Answer

**step1** Understanding the problem

The problem asks us to determine the new function that results from reflecting the given function, $$f(x) = 2(0.35)^x$$, over the y-axis.

**step2** Understanding the effect of y-axis reflection on a function

When a function is reflected over the y-axis, every point $$(x, y)$$ on the original graph transforms to a new point $$(-x, y)$$ on the reflected graph. This means that to find the equation of the reflected function, we must replace every instance of $$x$$ in the original function's formula with $$-x$$.

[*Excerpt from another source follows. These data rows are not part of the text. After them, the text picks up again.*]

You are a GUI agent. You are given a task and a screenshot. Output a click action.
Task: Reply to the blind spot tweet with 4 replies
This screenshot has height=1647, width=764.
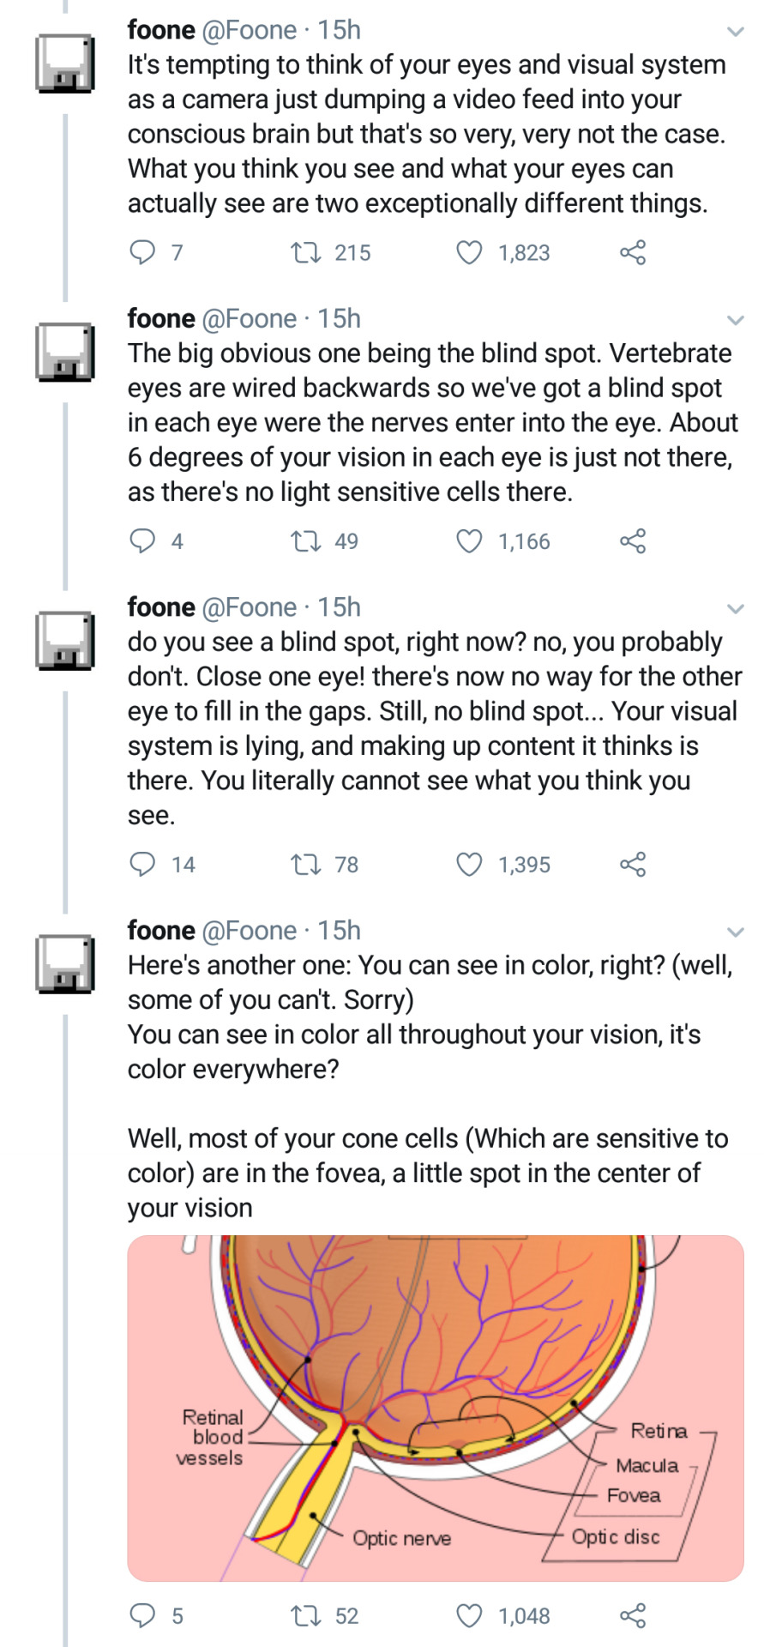coord(142,540)
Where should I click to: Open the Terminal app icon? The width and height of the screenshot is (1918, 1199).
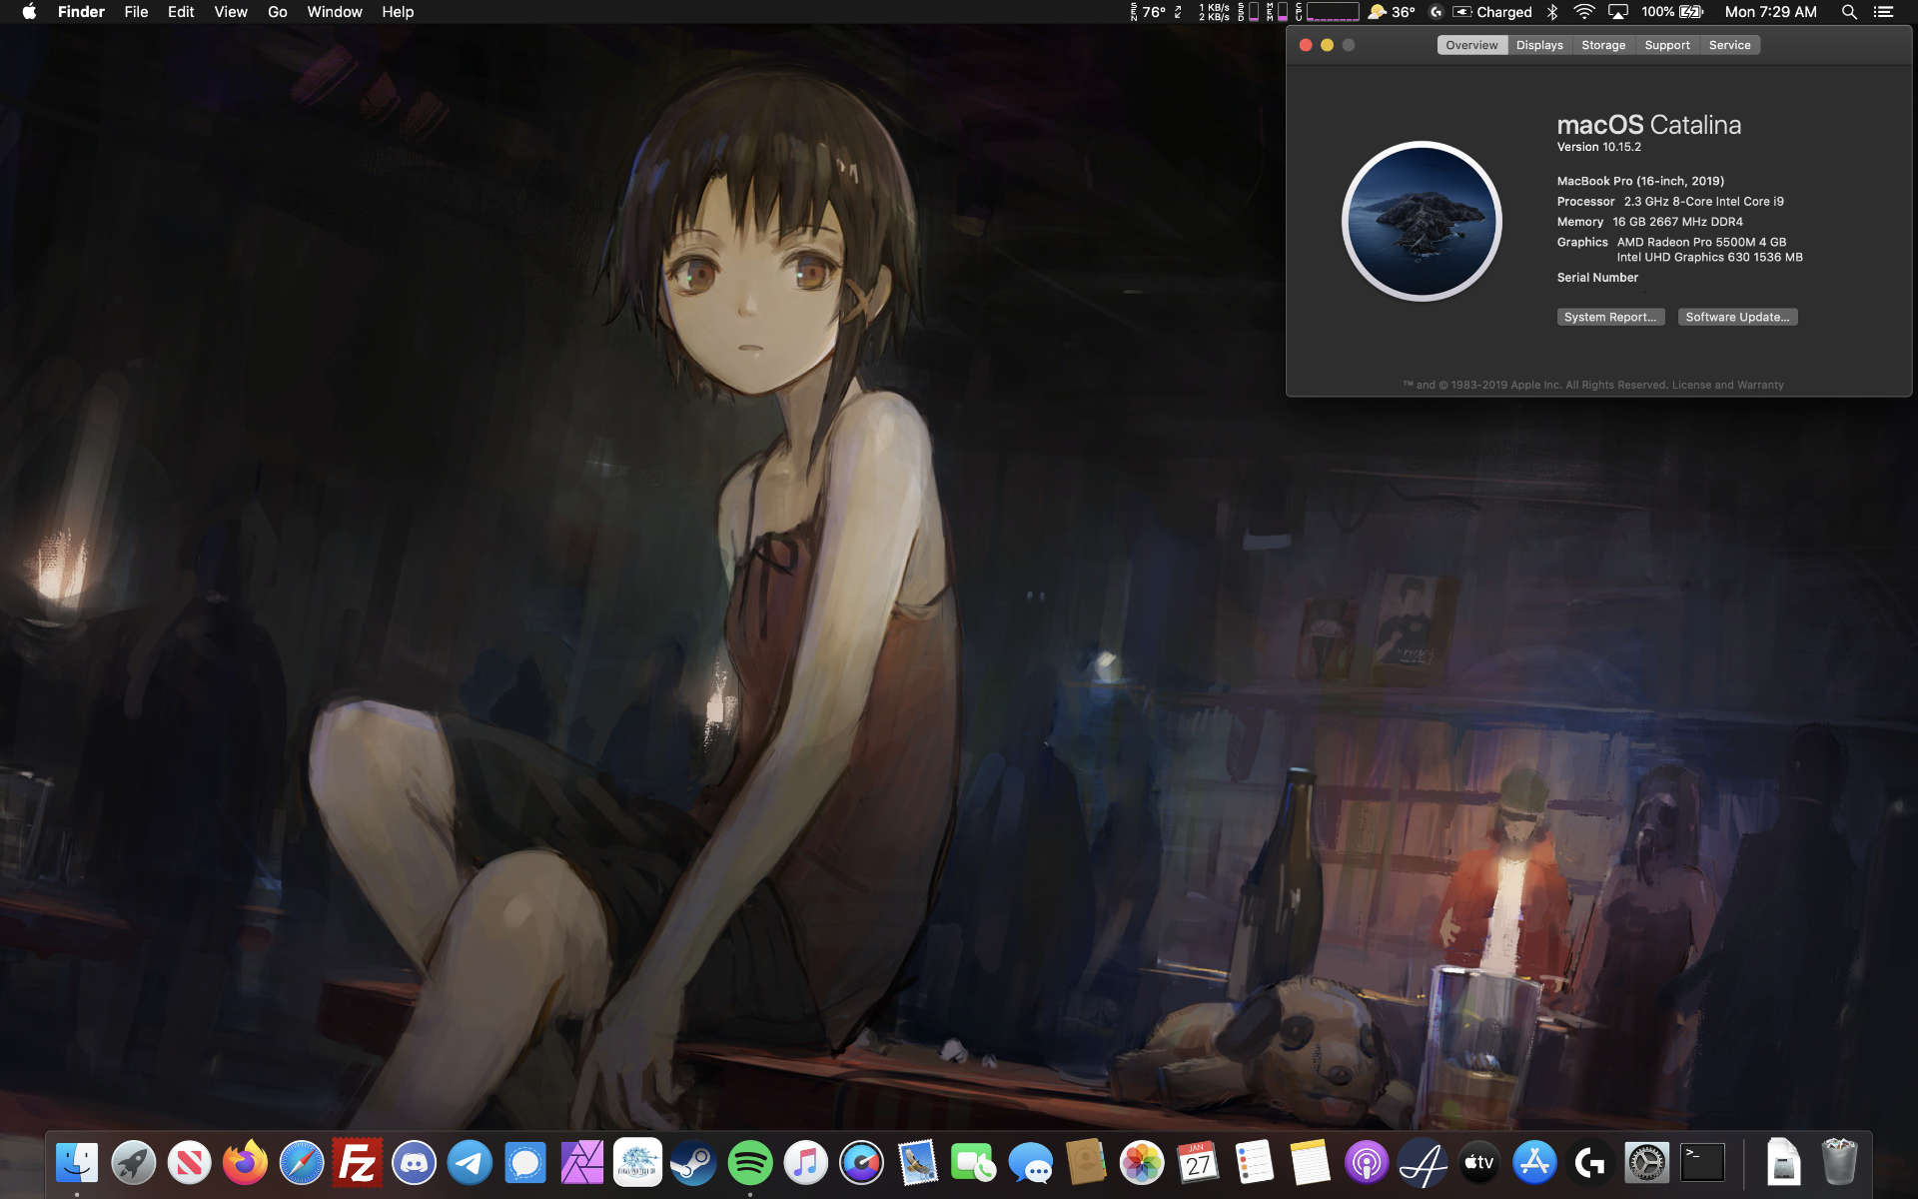click(1702, 1163)
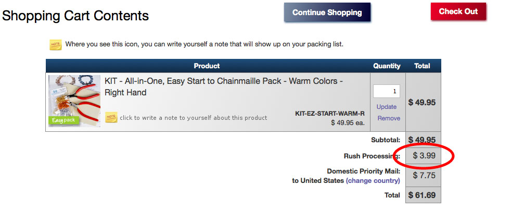The image size is (511, 210).
Task: Select the KIT-EZ-START-WARM-R product code
Action: [329, 114]
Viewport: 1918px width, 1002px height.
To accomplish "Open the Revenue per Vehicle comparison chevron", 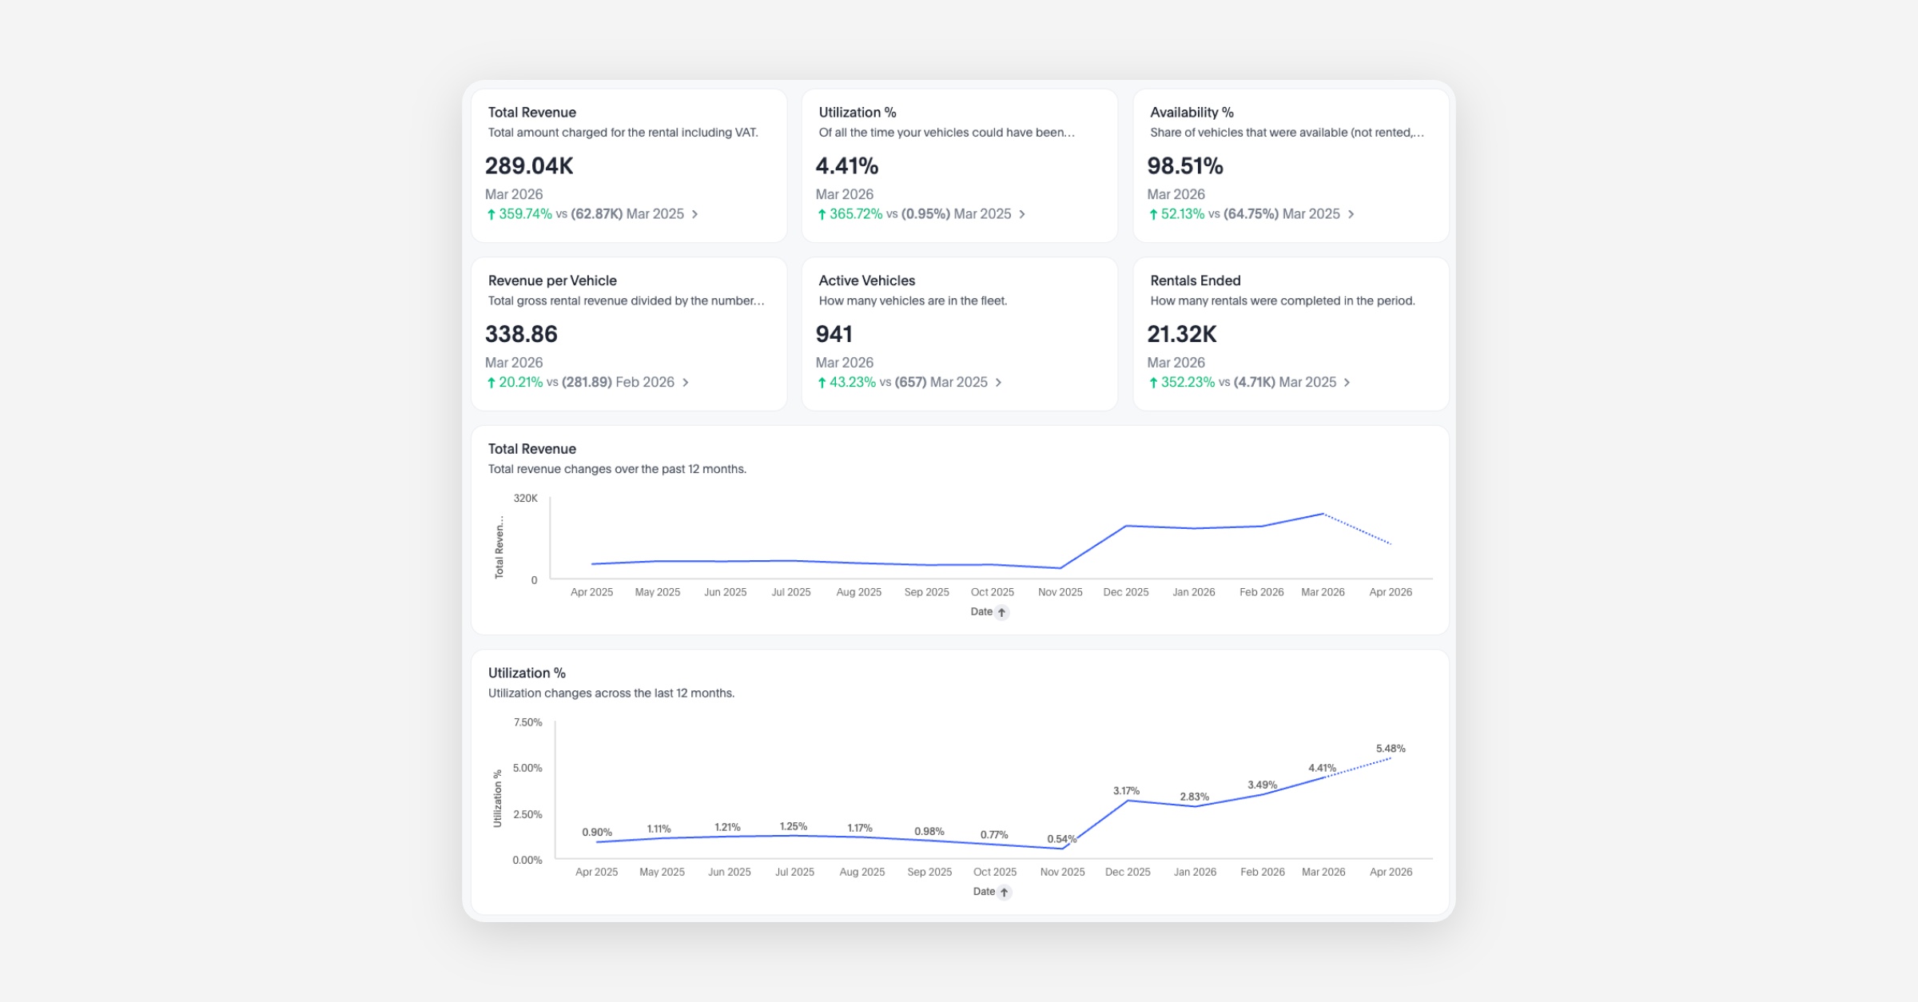I will (x=685, y=383).
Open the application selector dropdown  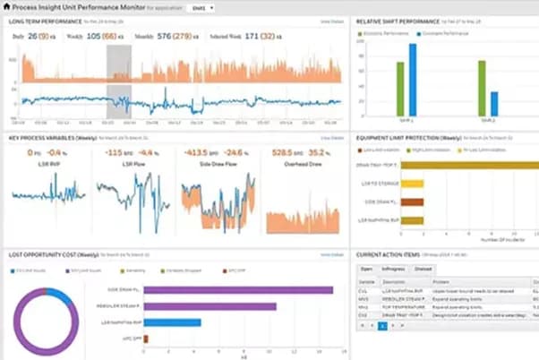click(x=201, y=7)
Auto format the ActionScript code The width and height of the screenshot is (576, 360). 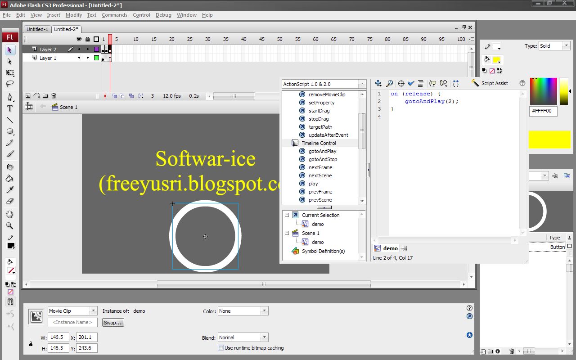(421, 83)
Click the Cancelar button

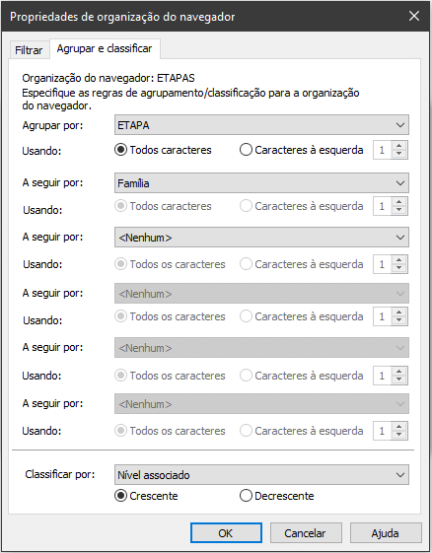(306, 533)
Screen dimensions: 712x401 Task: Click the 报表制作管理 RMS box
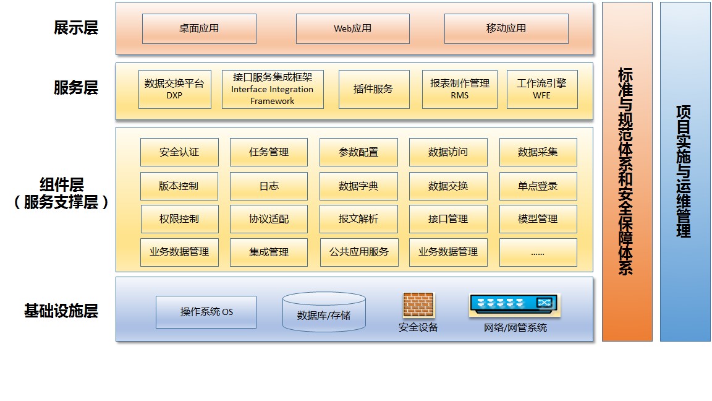(459, 89)
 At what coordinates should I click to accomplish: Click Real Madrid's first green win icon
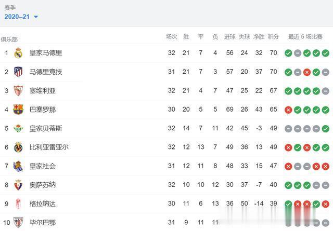288,53
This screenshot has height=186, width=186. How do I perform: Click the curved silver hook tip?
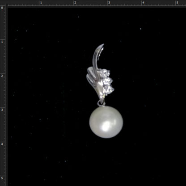coord(102,45)
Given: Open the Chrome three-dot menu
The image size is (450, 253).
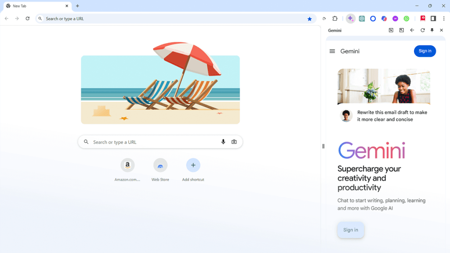Looking at the screenshot, I should click(x=444, y=18).
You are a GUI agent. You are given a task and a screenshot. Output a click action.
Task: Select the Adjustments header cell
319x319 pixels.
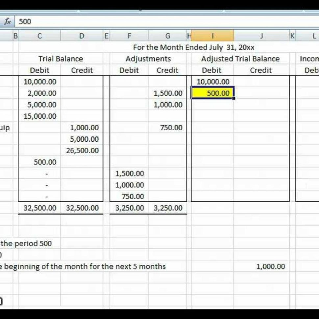[148, 59]
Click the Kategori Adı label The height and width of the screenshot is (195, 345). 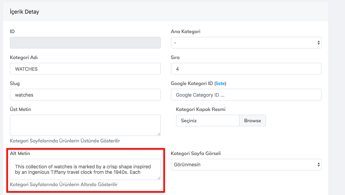[x=23, y=57]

**step3** Applying the reflection to the given function

The original function is $$f(x) = 2(0.35)^x$$.
To reflect this function over the y-axis, we substitute $$x$$ with $$-x$$ in the expression for $$f(x)$$.
Let the reflected function be $$h(x)$$. Then, by definition of y-axis reflection, $$h(x) = f(-x)$$.
Substituting $$-x$$ into the original function, we obtain:
$$h(x) = 2(0.35)^{-x}$$

**step4** Comparing the result with the given options

Now, we compare our derived function, $$h(x) = 2(0.35)^{-x}$$, with the provided choices:
1. $$h(x) = 2(0.35)^x$$: This is the original function itself, not a reflection.
2. $$h(x) = –2(0.35)^x$$: This represents a reflection over the x-axis, as the sign of the entire function's output is changed.
3. $$h(x) = 2(0.35)^{–x}$$: This matches our derived function exactly, where $$x$$ has been replaced by $$-x$$.
4. $$h(x) = 2(–0.35)^{–x}$$: This involves a change to the base of the exponent as well as the exponent itself, which is not a standard y-axis reflection of the original function.
Based on this comparison, the function that represents a reflection of $$f(x) = 2(0.35)^x$$ over the y-axis is $$h(x) = 2(0.35)^{-x}$$.